EXERCISE DATA:
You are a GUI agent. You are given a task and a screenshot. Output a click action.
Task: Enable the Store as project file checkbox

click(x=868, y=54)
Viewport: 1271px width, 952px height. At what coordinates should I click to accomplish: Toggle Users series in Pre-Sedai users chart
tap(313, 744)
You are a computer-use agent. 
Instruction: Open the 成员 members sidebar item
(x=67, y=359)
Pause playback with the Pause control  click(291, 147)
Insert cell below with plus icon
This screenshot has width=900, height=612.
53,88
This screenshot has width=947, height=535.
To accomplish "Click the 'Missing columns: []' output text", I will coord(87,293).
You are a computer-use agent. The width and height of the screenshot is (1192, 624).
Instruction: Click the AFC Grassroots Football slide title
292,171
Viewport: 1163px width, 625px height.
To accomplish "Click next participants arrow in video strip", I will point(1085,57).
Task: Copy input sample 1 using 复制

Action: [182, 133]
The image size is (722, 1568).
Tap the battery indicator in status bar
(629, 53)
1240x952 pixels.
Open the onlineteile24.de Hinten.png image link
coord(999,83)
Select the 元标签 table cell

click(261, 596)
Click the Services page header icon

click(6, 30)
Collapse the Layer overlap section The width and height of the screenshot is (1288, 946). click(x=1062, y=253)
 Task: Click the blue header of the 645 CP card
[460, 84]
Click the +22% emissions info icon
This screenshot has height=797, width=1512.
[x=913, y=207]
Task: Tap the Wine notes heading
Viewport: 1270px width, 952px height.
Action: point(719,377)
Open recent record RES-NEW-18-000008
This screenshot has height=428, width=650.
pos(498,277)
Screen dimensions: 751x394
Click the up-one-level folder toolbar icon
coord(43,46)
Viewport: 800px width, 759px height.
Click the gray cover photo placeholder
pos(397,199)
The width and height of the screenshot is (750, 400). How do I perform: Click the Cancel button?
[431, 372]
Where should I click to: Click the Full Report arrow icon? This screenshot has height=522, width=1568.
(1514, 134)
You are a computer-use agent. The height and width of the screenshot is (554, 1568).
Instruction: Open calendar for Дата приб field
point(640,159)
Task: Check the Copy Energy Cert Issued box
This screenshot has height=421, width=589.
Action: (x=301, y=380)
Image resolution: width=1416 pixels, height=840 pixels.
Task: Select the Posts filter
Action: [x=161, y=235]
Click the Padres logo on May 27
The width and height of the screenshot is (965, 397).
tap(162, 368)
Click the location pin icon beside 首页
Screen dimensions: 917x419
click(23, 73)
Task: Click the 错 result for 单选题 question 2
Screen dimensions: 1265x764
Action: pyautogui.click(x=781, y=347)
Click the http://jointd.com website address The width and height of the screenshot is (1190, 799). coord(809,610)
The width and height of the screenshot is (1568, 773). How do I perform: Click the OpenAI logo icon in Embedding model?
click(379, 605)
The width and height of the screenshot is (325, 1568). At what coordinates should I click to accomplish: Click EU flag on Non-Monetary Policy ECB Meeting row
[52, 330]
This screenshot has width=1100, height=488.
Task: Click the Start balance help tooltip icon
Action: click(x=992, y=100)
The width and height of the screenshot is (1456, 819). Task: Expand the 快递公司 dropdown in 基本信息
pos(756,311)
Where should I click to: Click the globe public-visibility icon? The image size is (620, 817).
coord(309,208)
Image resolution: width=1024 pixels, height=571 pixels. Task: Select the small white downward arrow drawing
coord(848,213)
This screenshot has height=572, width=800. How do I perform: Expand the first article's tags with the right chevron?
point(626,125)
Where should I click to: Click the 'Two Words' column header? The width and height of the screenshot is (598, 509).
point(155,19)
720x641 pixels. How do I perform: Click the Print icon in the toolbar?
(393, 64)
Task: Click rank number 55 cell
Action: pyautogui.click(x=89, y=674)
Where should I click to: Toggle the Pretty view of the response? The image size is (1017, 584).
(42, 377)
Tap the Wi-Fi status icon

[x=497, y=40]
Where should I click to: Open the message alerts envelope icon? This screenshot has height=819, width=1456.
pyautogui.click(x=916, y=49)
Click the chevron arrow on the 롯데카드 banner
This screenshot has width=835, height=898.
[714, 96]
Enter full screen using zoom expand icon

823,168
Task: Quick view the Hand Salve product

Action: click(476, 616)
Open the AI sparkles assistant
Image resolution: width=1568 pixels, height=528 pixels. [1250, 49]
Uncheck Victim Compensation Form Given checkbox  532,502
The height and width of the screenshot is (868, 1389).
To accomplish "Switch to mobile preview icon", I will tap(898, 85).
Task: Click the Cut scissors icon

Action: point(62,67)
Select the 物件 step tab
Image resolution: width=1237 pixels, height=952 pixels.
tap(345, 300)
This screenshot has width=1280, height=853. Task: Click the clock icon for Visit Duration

JOB:
Please gather each line of the records above that contains the string "computer". Case counts.

RESPONSE TO THIS EXERCISE:
You are a computer-use agent. 
You are a computer-use agent. The width and height of the screenshot is (1192, 624).
You are a computer-use agent. The height and width of the screenshot is (554, 1568).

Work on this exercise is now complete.